◆ WRITTEN EXERCISE A ◆
In the article about the two pop artists, which store does Jensen manage?
-------- SELECTION --------
One is soft spoken and demure, the other is outgoing and extravagant. One is into fashion and the other is into books. One is 19, the other graduated from college in 1979, has a wife and three Chihuahuas. It sounds like these two would have nothing in common, but Jack Jensen and Danica Bomar share a studio, ideas and an attitude. They have teamed up their artistic efforts and energy to produce lively and entertaining pop art shows.

This unlikely pair met while working in the same neighborhood. Jensen manages Ichabod's Books on Broadway, and Bomar is only a few doors down at American Vogue.

"He started putting paintings in our windows and I liked his work," Bomar said. "When he saw one of my paintings, Jack asked if I would like to display some of them at his upcoming show."

"Our artwork is very complimentary," Jensen said. "We both like working with bold colors and fun themes."

That was in August at a show called Bad Health 2000 at Bump & Grind at 439 E. 17th Avenue. The show sold out a week before the exhibit opening, Jensen said.

"He's the only one who has sold out a show here; we had nothing left to take down," said Cliff Trubowitz, owner of the Bump and Grind. "I actually bought a piece and other employees bought some as well."

Since then, the two have been asked to display their work at several other shows and locations, including shows at Buzz Cafe, Rebis Gallery and Soulsociety. For each show, Jensen and Bomar like to come up with an eye-catching theme and produce all new artwork.
-------- TASK MATERIAL --------
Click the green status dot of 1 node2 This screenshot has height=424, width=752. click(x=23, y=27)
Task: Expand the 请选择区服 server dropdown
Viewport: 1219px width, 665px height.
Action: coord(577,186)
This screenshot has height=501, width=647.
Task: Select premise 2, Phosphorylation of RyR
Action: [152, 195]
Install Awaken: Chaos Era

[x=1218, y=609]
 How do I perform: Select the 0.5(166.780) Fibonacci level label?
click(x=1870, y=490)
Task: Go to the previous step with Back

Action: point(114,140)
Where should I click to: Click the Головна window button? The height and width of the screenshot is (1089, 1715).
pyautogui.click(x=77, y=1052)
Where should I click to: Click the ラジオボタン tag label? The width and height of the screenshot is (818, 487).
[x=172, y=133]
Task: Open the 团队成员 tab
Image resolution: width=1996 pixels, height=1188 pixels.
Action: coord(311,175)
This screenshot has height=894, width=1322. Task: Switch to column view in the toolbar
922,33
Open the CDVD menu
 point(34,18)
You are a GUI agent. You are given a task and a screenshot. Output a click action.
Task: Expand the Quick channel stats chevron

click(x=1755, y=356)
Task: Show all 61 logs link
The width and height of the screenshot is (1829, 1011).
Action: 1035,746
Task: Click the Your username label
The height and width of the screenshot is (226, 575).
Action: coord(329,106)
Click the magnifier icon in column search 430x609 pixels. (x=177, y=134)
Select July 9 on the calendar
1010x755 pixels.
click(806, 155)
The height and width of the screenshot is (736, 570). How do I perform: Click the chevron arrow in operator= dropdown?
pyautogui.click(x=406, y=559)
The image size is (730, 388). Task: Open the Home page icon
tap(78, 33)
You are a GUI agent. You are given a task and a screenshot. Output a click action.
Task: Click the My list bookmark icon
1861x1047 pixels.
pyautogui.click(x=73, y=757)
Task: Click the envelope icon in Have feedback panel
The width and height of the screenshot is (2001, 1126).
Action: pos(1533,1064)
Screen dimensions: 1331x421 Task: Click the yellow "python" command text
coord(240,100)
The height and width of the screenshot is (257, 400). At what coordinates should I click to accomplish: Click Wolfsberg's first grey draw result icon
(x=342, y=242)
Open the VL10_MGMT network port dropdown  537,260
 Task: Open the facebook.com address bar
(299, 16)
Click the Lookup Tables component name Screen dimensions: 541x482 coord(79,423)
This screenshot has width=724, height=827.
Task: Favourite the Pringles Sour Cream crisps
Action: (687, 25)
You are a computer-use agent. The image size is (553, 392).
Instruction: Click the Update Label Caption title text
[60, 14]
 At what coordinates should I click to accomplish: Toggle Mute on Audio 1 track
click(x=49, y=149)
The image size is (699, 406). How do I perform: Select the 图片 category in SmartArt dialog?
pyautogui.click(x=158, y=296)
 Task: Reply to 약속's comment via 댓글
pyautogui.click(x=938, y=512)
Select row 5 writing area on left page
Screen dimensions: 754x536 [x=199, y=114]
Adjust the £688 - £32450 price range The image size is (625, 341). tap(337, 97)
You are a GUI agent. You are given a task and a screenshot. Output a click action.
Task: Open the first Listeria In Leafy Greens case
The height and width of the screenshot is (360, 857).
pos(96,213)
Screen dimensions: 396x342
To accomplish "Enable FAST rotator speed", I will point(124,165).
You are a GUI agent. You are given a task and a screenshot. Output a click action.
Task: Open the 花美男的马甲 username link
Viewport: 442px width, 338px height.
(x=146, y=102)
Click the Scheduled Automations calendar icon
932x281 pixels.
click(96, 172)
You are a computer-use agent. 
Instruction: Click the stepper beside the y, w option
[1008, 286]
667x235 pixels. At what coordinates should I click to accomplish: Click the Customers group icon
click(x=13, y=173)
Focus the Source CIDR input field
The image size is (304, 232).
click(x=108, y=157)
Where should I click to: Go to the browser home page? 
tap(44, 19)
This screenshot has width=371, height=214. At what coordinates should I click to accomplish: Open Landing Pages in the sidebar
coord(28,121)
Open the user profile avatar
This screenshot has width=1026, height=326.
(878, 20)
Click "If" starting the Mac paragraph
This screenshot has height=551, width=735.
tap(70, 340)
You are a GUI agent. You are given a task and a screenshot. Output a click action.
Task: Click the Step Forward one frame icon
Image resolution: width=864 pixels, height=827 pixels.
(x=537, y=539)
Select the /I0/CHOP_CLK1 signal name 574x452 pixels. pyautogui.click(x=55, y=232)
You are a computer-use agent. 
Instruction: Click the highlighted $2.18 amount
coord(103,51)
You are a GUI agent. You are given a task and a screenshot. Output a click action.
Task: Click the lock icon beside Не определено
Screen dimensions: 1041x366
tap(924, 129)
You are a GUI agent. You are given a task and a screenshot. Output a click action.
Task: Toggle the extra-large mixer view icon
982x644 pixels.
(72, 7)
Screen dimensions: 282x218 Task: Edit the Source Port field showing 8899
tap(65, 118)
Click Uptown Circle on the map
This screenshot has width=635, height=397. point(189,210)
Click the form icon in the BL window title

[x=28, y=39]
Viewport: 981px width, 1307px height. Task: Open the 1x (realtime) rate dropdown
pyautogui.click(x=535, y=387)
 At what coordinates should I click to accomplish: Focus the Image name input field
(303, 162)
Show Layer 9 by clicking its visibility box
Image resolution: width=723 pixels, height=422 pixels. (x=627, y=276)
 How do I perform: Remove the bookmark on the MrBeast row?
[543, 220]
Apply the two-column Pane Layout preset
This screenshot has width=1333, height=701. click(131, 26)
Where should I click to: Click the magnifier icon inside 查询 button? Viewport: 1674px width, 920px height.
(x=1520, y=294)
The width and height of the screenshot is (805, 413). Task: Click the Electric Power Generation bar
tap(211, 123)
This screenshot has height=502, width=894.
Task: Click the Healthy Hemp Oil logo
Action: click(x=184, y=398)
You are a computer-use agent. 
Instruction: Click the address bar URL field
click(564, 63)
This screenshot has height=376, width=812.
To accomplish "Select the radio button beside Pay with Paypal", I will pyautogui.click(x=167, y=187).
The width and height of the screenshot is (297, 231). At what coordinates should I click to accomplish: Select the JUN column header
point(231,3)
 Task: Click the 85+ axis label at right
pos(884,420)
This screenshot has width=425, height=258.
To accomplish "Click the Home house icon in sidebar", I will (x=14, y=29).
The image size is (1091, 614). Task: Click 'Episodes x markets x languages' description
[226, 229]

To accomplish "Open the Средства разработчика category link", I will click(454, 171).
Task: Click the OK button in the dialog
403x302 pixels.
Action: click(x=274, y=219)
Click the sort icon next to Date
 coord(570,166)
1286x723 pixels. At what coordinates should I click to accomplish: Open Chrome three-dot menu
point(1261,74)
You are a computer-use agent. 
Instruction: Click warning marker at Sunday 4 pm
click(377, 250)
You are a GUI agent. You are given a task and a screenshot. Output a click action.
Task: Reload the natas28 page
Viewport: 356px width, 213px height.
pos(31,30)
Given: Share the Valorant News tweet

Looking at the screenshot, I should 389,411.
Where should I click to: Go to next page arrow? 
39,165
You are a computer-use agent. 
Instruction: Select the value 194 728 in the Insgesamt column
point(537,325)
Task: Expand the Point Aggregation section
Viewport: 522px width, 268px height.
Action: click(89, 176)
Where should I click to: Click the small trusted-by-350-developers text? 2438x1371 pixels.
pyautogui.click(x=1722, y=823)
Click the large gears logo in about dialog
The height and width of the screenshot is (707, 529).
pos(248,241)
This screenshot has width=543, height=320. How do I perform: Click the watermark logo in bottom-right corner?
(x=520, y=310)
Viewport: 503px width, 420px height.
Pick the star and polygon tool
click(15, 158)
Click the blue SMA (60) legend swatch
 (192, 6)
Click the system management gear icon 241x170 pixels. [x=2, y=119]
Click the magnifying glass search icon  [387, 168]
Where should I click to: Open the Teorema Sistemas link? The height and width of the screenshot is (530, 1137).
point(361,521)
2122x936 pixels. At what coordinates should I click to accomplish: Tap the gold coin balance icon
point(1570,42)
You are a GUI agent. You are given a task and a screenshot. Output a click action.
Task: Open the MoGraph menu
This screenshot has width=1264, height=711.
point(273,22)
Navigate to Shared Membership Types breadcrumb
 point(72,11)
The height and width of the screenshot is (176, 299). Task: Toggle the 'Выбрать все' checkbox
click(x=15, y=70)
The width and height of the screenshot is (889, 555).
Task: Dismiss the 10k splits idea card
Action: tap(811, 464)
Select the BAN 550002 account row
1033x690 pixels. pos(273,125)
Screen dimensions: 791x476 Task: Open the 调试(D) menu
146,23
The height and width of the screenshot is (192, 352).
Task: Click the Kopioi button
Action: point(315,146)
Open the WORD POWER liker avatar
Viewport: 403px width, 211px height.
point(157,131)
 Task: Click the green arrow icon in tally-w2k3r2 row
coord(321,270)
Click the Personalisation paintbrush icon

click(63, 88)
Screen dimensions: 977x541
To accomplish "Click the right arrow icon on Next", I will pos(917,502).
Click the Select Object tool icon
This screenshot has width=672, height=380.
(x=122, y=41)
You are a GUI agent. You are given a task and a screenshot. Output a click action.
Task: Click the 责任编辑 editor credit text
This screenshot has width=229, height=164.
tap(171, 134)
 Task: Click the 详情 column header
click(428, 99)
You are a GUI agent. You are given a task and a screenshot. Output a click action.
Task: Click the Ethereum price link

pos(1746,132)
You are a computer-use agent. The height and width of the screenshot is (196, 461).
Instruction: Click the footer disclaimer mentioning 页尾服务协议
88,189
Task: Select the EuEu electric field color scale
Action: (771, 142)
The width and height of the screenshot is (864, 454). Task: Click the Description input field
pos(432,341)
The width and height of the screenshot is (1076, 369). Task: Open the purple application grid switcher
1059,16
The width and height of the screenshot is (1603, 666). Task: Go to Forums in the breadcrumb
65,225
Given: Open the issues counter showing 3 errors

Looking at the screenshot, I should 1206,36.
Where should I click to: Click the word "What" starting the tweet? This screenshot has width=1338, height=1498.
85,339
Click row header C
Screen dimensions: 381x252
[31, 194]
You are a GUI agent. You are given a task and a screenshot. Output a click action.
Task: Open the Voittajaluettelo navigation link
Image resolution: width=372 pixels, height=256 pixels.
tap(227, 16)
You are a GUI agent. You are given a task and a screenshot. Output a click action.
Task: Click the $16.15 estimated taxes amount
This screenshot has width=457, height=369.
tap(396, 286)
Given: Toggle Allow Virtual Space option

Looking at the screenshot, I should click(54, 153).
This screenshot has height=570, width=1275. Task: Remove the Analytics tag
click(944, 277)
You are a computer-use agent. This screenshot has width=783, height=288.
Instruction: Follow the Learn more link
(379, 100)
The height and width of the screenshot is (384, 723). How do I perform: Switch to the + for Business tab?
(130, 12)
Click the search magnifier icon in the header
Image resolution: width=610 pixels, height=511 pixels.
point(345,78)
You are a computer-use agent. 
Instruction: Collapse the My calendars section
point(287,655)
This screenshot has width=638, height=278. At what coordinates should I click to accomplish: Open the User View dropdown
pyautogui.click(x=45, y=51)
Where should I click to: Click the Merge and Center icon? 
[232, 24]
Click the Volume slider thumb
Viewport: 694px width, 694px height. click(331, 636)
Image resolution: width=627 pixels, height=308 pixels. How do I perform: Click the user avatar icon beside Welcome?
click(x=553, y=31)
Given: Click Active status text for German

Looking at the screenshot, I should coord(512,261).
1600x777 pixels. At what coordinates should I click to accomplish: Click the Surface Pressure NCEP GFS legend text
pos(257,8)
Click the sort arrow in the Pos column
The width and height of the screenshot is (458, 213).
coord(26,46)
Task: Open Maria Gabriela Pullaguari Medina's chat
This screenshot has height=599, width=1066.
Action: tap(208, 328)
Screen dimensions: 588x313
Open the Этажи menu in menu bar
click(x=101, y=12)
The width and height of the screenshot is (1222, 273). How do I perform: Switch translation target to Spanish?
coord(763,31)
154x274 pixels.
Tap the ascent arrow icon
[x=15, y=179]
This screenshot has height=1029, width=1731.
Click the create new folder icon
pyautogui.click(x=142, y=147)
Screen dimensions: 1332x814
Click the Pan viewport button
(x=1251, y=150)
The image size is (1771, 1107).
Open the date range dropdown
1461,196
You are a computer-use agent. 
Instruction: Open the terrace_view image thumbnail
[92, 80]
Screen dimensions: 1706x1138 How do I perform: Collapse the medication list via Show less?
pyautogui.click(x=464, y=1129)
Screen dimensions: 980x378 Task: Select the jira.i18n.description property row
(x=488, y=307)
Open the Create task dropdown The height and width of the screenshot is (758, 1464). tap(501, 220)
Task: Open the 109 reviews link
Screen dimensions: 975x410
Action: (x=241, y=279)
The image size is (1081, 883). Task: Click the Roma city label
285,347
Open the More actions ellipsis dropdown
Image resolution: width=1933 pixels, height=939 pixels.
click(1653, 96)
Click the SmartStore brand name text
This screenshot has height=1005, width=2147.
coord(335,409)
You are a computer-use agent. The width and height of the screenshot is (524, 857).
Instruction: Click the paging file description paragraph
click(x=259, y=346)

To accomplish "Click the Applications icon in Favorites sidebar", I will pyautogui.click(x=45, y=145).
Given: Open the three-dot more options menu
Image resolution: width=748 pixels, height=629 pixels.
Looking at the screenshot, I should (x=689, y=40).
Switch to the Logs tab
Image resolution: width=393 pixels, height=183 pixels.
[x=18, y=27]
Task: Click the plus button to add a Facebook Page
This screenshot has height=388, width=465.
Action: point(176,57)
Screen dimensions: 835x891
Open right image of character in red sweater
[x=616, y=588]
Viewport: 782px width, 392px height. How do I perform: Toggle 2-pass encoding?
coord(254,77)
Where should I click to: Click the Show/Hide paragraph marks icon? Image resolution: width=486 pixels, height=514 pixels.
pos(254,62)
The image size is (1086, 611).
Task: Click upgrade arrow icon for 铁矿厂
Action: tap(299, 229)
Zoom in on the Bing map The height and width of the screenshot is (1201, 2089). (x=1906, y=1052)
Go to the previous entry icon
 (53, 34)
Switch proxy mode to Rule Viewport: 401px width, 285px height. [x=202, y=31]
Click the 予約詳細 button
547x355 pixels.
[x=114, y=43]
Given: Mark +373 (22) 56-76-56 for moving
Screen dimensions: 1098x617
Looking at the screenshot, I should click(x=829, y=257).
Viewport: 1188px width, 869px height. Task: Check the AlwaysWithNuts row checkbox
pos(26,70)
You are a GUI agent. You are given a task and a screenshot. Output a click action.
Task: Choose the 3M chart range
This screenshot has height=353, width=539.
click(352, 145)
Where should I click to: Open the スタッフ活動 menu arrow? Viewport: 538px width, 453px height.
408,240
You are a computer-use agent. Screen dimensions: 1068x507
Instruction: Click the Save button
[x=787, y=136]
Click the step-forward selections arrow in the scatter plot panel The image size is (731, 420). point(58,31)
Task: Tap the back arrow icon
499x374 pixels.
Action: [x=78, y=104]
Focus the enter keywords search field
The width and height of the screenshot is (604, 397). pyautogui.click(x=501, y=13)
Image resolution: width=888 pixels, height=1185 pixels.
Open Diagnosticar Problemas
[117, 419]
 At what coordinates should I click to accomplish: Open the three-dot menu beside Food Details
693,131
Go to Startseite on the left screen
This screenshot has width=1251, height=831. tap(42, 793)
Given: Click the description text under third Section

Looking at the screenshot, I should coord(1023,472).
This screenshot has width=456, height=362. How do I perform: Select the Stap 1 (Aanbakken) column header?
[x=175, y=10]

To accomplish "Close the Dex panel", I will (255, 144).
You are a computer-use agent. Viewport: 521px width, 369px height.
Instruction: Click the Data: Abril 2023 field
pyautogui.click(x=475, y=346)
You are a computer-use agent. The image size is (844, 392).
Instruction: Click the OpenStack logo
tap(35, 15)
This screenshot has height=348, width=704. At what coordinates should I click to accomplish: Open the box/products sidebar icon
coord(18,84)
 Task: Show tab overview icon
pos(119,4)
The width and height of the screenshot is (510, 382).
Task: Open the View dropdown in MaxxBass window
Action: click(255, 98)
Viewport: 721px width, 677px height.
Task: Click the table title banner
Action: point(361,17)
--------
◆ WRITTEN EXERCISE B ◆
Collect every line of the listing that contains the word "status".

◆ EXERCISE RESPONSE A ◆
Ichabod's Books on Broadway

◆ EXERCISE RESPONSE B ◆
Click the green status dot of 1 node2 This screenshot has height=424, width=752. click(x=23, y=27)
Given: Click Active status text for German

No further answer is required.